▶ Task details
Take the data below and copy exactly the lines starting at the one with "Given: Click the SPIN button" and finishing at the one with "This screenshot has height=1225, width=980.", both included.

▶ Study material
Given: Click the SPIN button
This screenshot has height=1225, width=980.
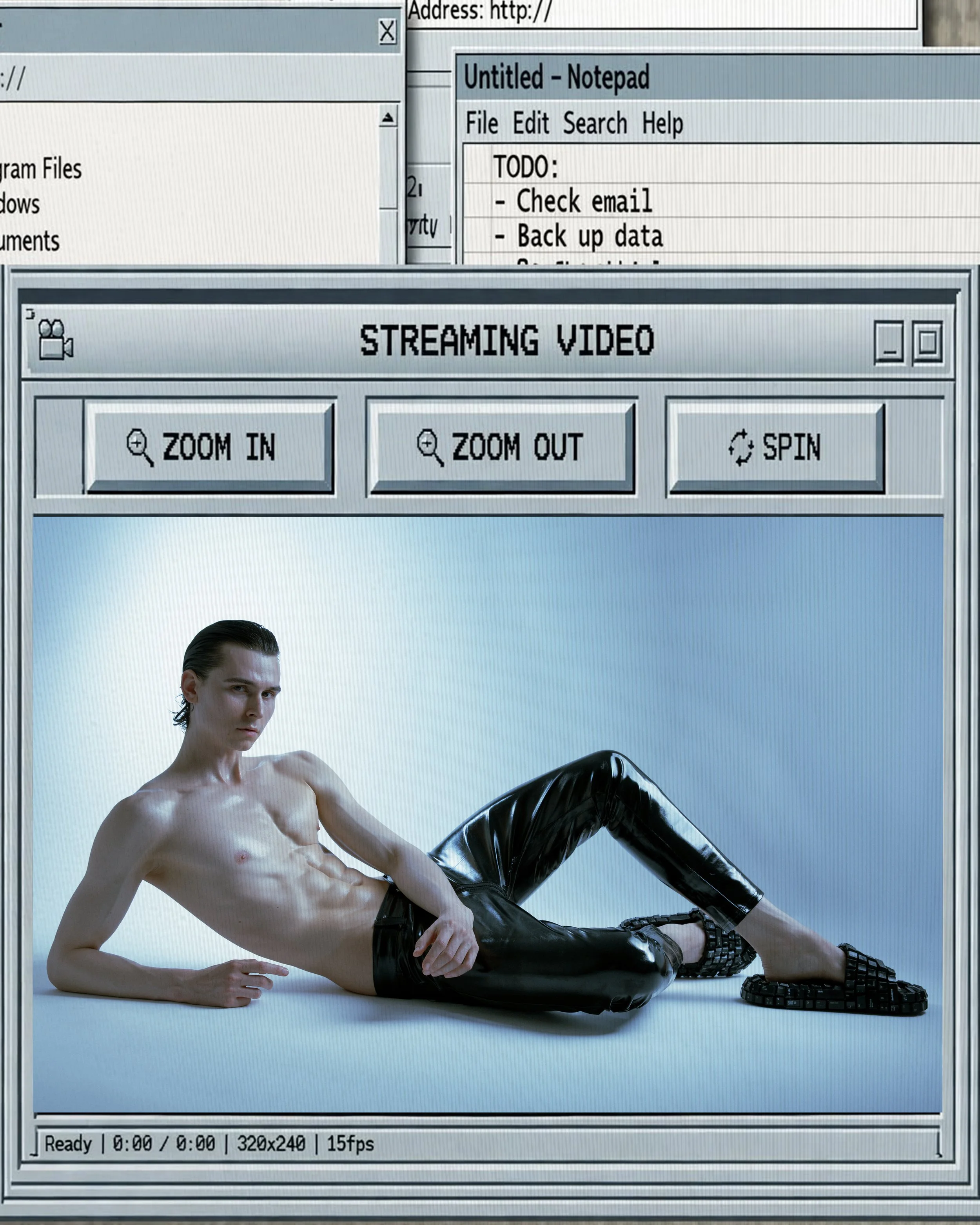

* * *

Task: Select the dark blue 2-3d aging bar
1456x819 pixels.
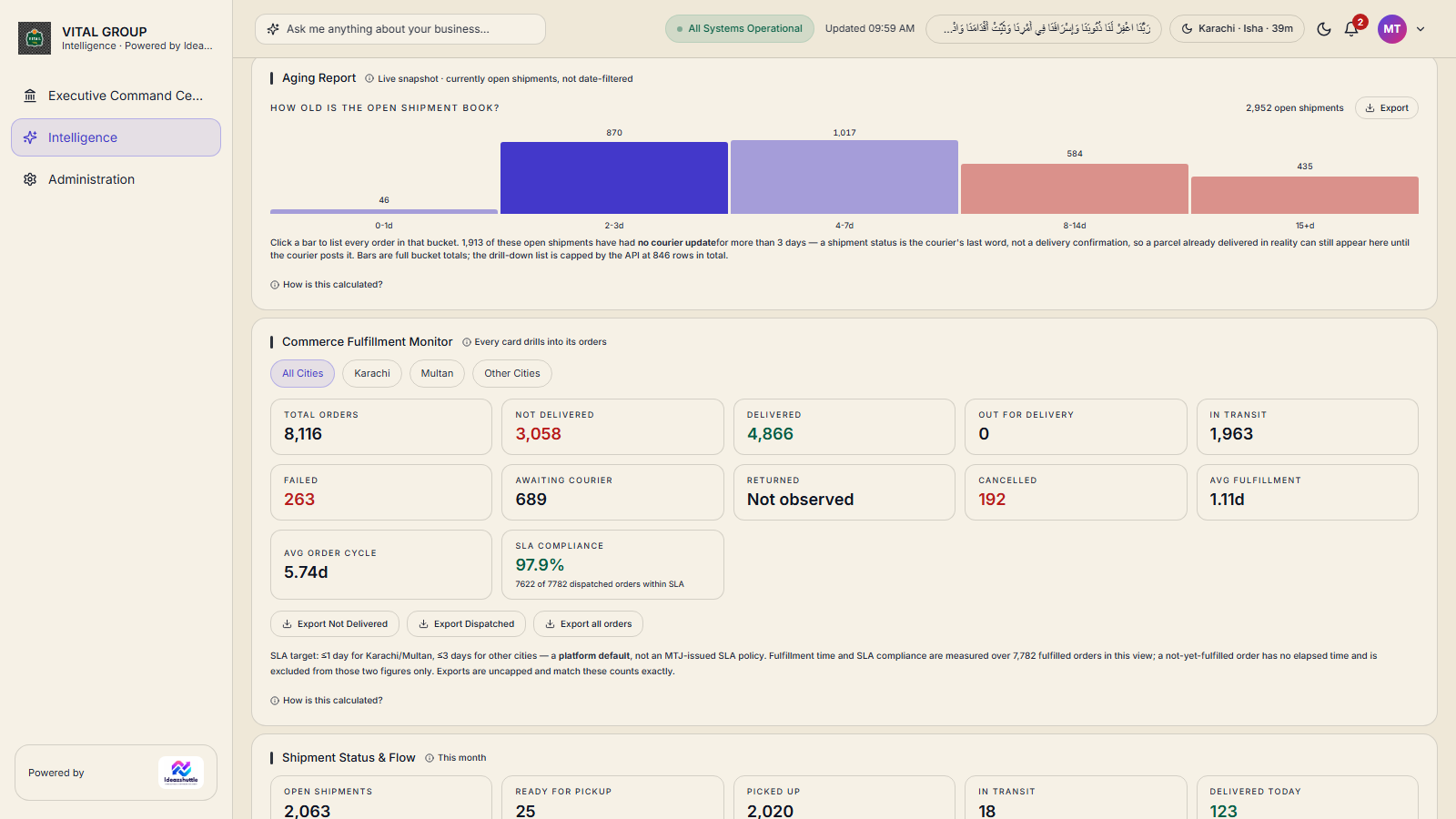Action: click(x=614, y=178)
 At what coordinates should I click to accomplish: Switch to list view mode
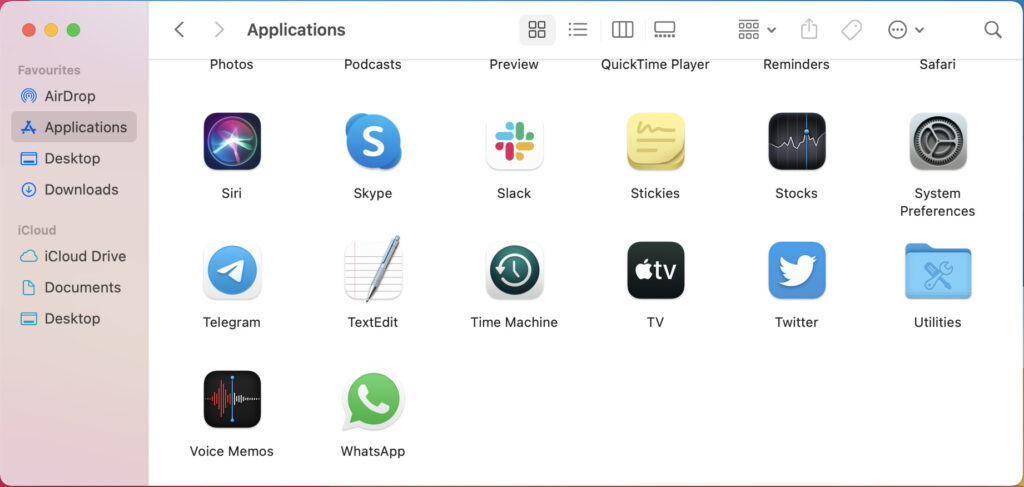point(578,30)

* * *

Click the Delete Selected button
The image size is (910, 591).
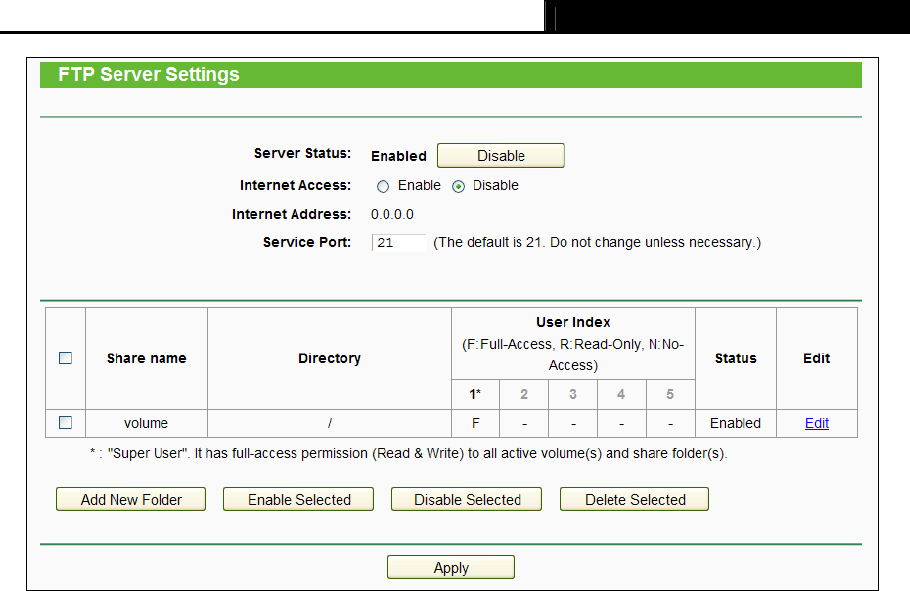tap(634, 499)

▶ Written response
Given: Click the SPIN button
This screenshot has height=1225, width=980.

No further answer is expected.